PROBLEM DESCRIPTION
Set the whole listing down again exactly as written.
============
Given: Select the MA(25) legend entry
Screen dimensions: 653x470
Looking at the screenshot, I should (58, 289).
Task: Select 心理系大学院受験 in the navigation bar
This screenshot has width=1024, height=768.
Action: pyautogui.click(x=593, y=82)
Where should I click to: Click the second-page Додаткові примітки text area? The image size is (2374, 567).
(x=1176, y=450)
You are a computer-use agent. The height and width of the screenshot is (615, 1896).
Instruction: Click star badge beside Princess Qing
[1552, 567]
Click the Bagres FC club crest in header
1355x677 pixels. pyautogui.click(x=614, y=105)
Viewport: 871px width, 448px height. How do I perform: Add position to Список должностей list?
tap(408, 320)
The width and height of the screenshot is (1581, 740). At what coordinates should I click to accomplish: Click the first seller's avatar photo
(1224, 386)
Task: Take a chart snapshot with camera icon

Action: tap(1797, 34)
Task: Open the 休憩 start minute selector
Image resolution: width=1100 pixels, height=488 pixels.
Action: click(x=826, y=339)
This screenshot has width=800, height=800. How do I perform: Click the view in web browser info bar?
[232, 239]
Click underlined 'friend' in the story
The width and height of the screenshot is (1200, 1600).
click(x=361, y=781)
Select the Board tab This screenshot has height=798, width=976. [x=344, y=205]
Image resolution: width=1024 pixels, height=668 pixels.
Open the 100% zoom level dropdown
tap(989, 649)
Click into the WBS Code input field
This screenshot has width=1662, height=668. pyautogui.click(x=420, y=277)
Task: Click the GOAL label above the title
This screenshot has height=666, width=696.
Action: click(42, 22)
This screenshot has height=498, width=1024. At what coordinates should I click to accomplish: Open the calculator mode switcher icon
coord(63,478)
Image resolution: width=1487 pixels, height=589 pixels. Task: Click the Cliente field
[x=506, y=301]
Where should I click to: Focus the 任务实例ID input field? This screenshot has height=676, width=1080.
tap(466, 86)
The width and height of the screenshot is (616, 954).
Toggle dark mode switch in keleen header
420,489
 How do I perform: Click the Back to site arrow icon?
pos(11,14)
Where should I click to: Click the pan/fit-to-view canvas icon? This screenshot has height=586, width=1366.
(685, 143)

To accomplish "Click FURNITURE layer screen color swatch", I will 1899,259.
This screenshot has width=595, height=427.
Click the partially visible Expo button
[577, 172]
============
SOLVED EXERCISE
Given: Select the MA(25) legend entry
Screen dimensions: 653x470
Looking at the screenshot, I should (58, 289).
Task: Select 心理系大学院受験 in the navigation bar
This screenshot has width=1024, height=768.
Action: pyautogui.click(x=593, y=82)
Where should I click to: Click the second-page Додаткові примітки text area? The image size is (2374, 567).
(x=1176, y=450)
You are a computer-use agent. The height and width of the screenshot is (615, 1896).
Instruction: Click star badge beside Princess Qing
[1552, 567]
Click the Bagres FC club crest in header
1355x677 pixels. pyautogui.click(x=614, y=105)
Viewport: 871px width, 448px height. How do I perform: Add position to Список должностей list?
tap(408, 320)
The width and height of the screenshot is (1581, 740). At what coordinates should I click to accomplish: Click the first seller's avatar photo
(1224, 386)
Task: Take a chart snapshot with camera icon

Action: tap(1797, 34)
Task: Open the 休憩 start minute selector
Image resolution: width=1100 pixels, height=488 pixels.
Action: click(x=826, y=339)
This screenshot has width=800, height=800. How do I perform: Click the view in web browser info bar?
[232, 239]
Click underlined 'friend' in the story
The width and height of the screenshot is (1200, 1600).
click(x=361, y=781)
Select the Board tab This screenshot has height=798, width=976. [x=344, y=205]
Image resolution: width=1024 pixels, height=668 pixels.
Open the 100% zoom level dropdown
tap(989, 649)
Click into the WBS Code input field
This screenshot has width=1662, height=668. pyautogui.click(x=420, y=277)
Task: Click the GOAL label above the title
This screenshot has height=666, width=696.
Action: click(42, 22)
This screenshot has height=498, width=1024. At what coordinates should I click to accomplish: Open the calculator mode switcher icon
coord(63,478)
Image resolution: width=1487 pixels, height=589 pixels. Task: Click the Cliente field
[x=506, y=301]
Where should I click to: Focus the 任务实例ID input field? This screenshot has height=676, width=1080.
tap(466, 86)
The width and height of the screenshot is (616, 954).
Toggle dark mode switch in keleen header
420,489
 How do I perform: Click the Back to site arrow icon?
pos(11,14)
Where should I click to: Click the pan/fit-to-view canvas icon? This screenshot has height=586, width=1366.
(685, 143)

To accomplish "Click FURNITURE layer screen color swatch", I will 1899,259.
This screenshot has width=595, height=427.
Click the partially visible Expo button
[577, 172]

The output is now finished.